>> Start
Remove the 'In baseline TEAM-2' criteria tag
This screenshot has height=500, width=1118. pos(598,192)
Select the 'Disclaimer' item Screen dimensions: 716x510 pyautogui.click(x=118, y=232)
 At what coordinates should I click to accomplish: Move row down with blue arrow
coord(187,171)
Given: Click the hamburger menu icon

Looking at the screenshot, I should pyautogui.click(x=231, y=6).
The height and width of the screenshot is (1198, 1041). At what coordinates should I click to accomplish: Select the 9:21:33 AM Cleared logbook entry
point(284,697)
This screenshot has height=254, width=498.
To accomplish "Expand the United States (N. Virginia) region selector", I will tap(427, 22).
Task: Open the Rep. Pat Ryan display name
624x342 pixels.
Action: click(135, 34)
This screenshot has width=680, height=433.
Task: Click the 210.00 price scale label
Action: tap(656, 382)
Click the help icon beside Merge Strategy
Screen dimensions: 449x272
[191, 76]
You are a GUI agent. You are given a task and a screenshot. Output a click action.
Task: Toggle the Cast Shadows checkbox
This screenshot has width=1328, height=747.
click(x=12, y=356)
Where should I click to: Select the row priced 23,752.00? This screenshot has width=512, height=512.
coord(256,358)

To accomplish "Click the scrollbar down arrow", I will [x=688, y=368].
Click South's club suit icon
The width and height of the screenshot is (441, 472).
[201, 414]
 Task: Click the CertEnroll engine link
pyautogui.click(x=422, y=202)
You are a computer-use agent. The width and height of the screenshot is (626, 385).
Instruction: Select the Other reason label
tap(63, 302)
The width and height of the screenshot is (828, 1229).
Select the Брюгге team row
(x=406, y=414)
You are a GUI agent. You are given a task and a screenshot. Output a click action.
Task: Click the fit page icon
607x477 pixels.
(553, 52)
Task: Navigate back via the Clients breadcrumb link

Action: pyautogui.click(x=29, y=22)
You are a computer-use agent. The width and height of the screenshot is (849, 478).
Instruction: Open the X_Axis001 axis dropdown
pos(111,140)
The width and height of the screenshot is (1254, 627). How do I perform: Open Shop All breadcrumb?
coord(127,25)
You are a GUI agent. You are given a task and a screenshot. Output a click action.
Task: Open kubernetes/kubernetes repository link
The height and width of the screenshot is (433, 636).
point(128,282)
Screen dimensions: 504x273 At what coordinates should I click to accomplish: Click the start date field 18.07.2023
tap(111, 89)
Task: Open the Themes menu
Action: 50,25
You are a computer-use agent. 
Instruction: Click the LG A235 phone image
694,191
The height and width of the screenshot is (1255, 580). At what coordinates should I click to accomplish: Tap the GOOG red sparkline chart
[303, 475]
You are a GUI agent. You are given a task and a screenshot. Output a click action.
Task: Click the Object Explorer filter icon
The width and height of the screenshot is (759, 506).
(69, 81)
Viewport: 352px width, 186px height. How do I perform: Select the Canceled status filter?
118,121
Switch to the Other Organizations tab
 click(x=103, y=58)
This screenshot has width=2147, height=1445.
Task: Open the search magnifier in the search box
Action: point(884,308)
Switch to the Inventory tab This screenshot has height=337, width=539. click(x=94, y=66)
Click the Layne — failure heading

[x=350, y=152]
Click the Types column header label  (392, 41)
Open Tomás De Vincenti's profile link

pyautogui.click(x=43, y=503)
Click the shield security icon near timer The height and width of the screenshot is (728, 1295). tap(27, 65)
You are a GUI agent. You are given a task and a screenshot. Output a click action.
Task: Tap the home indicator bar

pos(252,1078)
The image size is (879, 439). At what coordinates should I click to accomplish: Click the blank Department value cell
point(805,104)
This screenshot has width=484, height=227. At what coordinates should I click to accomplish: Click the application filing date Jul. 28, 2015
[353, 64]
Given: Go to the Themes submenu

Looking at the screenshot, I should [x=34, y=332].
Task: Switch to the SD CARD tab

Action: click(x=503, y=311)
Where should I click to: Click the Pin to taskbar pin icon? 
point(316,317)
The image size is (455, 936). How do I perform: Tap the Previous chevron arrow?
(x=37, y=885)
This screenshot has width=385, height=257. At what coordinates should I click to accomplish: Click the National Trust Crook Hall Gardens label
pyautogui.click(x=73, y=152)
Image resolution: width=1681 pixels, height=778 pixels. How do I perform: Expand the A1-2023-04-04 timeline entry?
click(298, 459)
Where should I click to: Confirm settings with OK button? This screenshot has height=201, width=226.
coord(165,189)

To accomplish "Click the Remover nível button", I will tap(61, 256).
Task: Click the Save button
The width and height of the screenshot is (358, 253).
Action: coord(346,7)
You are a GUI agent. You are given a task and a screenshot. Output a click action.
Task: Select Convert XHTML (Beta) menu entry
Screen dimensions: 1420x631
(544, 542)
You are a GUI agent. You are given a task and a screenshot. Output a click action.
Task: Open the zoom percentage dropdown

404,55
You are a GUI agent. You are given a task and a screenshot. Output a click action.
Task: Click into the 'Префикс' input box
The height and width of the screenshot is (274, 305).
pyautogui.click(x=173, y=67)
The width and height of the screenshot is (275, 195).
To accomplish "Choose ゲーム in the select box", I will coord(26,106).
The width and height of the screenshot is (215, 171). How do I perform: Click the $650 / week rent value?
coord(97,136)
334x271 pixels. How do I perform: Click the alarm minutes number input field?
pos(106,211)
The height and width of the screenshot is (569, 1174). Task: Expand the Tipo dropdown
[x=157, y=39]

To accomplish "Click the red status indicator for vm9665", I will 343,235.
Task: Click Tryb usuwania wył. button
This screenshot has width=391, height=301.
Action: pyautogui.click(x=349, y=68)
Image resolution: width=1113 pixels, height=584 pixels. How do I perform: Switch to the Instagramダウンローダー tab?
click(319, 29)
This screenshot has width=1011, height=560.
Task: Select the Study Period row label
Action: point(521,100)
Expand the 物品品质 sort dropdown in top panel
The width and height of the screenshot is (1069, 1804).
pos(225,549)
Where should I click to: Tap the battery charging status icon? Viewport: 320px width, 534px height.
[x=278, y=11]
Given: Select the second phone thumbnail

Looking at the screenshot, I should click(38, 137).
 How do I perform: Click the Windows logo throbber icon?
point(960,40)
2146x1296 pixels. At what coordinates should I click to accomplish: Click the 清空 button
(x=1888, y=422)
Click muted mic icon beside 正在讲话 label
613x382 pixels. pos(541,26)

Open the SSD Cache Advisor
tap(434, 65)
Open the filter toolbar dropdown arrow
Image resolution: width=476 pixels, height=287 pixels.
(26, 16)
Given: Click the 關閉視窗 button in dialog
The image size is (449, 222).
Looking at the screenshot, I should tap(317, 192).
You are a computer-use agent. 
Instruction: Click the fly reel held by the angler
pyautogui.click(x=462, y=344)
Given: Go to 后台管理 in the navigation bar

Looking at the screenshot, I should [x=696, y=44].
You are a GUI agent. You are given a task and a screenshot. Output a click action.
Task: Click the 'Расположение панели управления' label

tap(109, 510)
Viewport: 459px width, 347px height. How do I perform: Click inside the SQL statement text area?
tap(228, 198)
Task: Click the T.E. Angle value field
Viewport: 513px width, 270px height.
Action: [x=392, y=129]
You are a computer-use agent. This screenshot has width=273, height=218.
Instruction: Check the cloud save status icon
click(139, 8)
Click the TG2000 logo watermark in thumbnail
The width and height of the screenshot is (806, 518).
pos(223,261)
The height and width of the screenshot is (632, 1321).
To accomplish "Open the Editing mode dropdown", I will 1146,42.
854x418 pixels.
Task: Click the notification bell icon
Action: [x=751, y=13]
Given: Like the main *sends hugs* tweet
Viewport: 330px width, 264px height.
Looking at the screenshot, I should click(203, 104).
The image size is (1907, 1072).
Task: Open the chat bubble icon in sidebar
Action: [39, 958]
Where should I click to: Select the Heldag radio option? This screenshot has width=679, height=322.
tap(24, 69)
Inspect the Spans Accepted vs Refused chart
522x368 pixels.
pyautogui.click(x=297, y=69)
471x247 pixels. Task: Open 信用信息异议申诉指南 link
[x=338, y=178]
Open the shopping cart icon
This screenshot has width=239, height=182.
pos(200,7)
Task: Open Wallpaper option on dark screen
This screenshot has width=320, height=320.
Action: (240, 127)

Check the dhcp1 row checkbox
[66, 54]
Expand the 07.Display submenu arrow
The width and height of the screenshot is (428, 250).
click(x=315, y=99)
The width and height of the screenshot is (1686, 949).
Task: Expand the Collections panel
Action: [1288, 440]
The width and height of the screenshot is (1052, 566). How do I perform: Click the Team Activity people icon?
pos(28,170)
>> End
Render everything in the items from the line containing "Click the Layne — failure heading" down to the line containing "(x=37, y=885)" as a JSON list of strings, one string per line, with blank lines left out.

▸ **The solution**
[
  "Click the Layne — failure heading",
  "[x=350, y=152]",
  "Click the Types column header label  (392, 41)",
  "Open Tomás De Vincenti's profile link",
  "pyautogui.click(x=43, y=503)",
  "Click the shield security icon near timer The height and width of the screenshot is (728, 1295). tap(27, 65)",
  "You are a GUI agent. You are given a task and a screenshot. Output a click action.",
  "Task: Tap the home indicator bar",
  "pos(252,1078)",
  "The image size is (879, 439). At what coordinates should I click to accomplish: Click the blank Department value cell",
  "point(805,104)",
  "This screenshot has width=484, height=227. At what coordinates should I click to accomplish: Click the application filing date Jul. 28, 2015",
  "[353, 64]",
  "Given: Go to the Themes submenu",
  "Looking at the screenshot, I should [x=34, y=332].",
  "Task: Switch to the SD CARD tab",
  "Action: click(x=503, y=311)",
  "Where should I click to: Click the Pin to taskbar pin icon? ",
  "point(316,317)",
  "The image size is (455, 936). How do I perform: Tap the Previous chevron arrow?",
  "(x=37, y=885)"
]